_Exercise directions_.
Please reproduce verbatim the part of the 529 plan article below, starting with "529 plans don't" and going on through "to use them.".

_Given text_.
╭──

Finance

What Happens to a 529 Plan When Your Child Turns 21?

529 plans don't expire when your child turns 21 — the account owner keeps control and has several options for using or redirecting leftover funds.

Nothing changes with a 529 plan when the beneficiary turns 21. The account stays open, the owner keeps full control, and the money continues to grow tax-deferred with no expiration date or forced distribution. This sets 529 plans apart from custodial accounts, which hand assets to the child at a certain age. Whether the beneficiary is 21 or 51, the funds remain available for qualified education expenses, and the account owner decides when and how to use them.

Who Controls the Account After the Beneficiary Turns 21

The account owner makes every decision about a 529 plan, including withdrawals, investment changes, and beneficiary designations. Turning 21 does not shift any authority to the beneficiary. A parent or grandparent who opened the account keeps that control for as long as the account exists, and the beneficiary has no legal right to demand a withdrawal or redirect the funds.

This is the opposite of how custodial accounts work under the Uniform Gifts to Minors Act or Uniform Transfers to Minors Act. Those accounts are irrevocable gifts to the child, and the custodian must hand over full control once the child reaches the age set by state law, which ranges from 18 to 25 depending on the state and the type of account.1Social Security Administration. POMS SI SEA01120.205 – The Legal Age of Majority for Uniform Transfer to Minors Act (UTMA) At that point, the young adult can spend the money on anything.

One exception: a custodial 529, sometimes called a UGMA/UTMA 529. In that setup the child is both the beneficiary and the legal owner, with a custodian managing the account until the child reaches the age of majority. Once that happens, the custodian steps aside and the young adult takes over. Unlike a standard 529, the beneficiary on a custodial 529 cannot be changed to someone else. If you opened a regular individual 529, this exception does not apply to you.

╰──

_Stored records_.

╭──

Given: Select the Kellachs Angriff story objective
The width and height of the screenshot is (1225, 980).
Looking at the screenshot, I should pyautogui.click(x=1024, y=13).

╰──
╭──

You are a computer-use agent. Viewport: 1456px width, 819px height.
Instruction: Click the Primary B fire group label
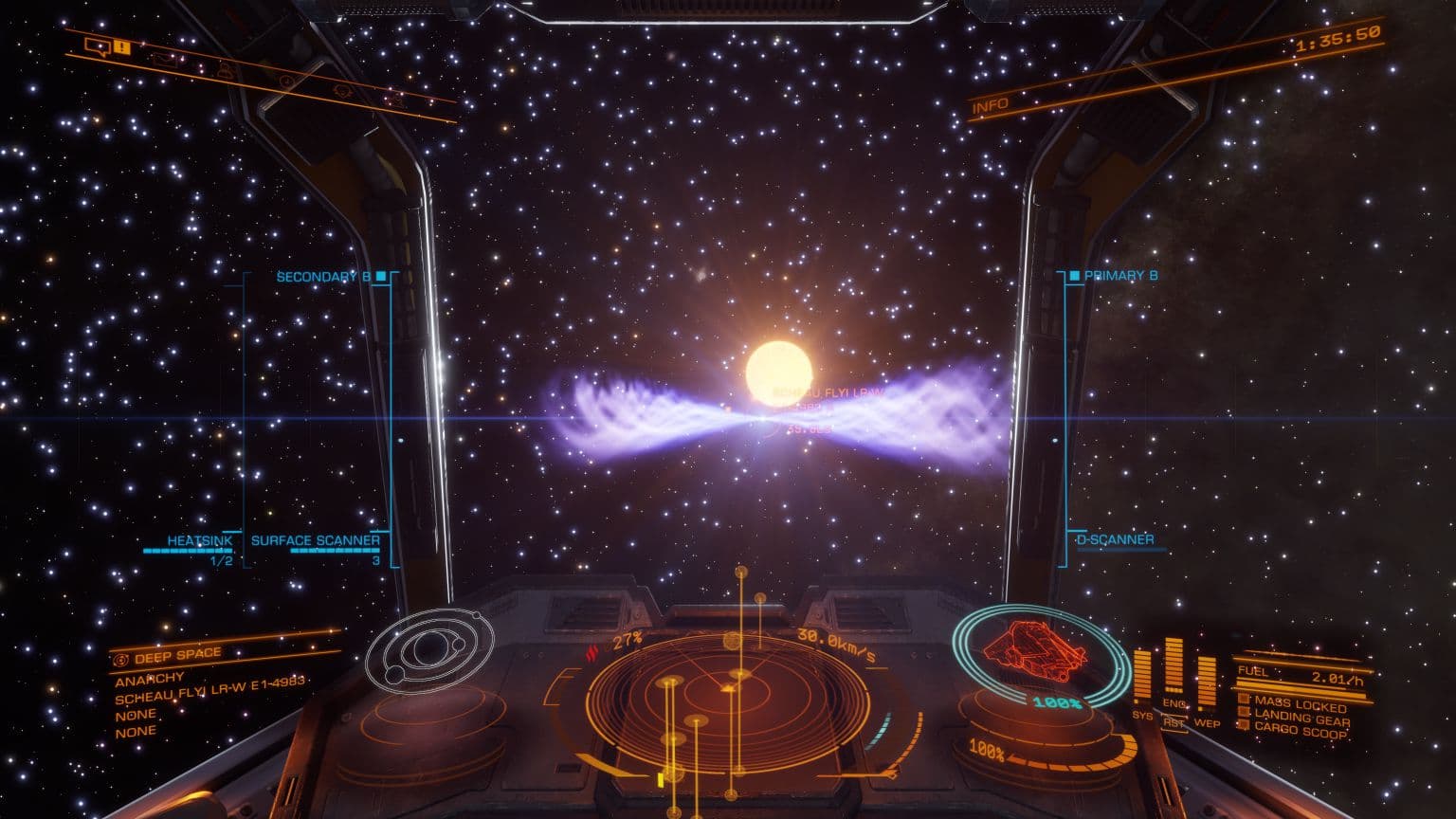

╰──
╭──

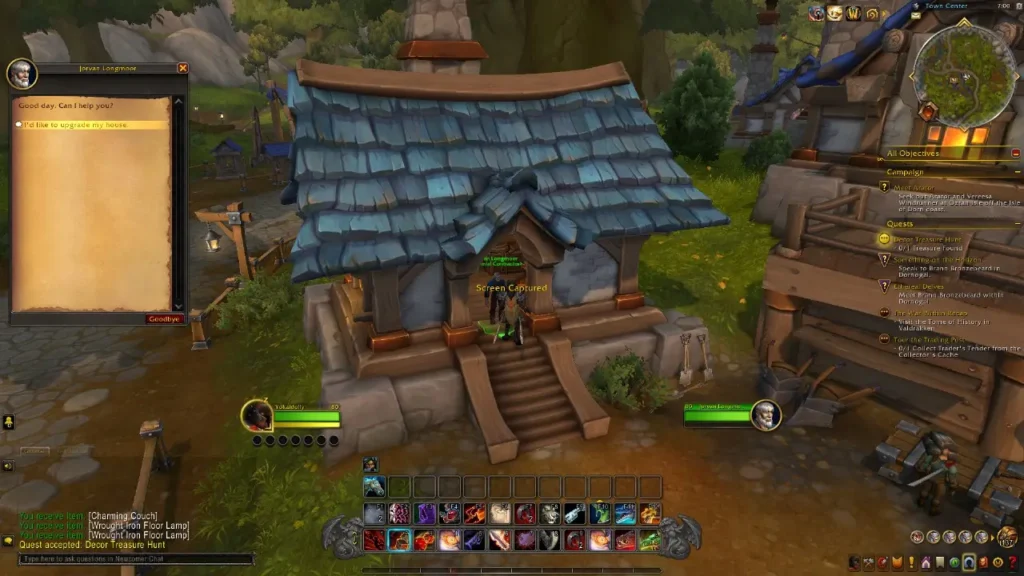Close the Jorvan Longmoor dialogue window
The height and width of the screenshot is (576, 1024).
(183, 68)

╰──

_Solution for this task_.
529 plans don't expire when your child turns 21 — the account owner keeps control and has several options for using or redirecting leftover funds.

Nothing changes with a 529 plan when the beneficiary turns 21. The account stays open, the owner keeps full control, and the money continues to grow tax-deferred with no expiration date or forced distribution. This sets 529 plans apart from custodial accounts, which hand assets to the child at a certain age. Whether the beneficiary is 21 or 51, the funds remain available for qualified education expenses, and the account owner decides when and how to use them.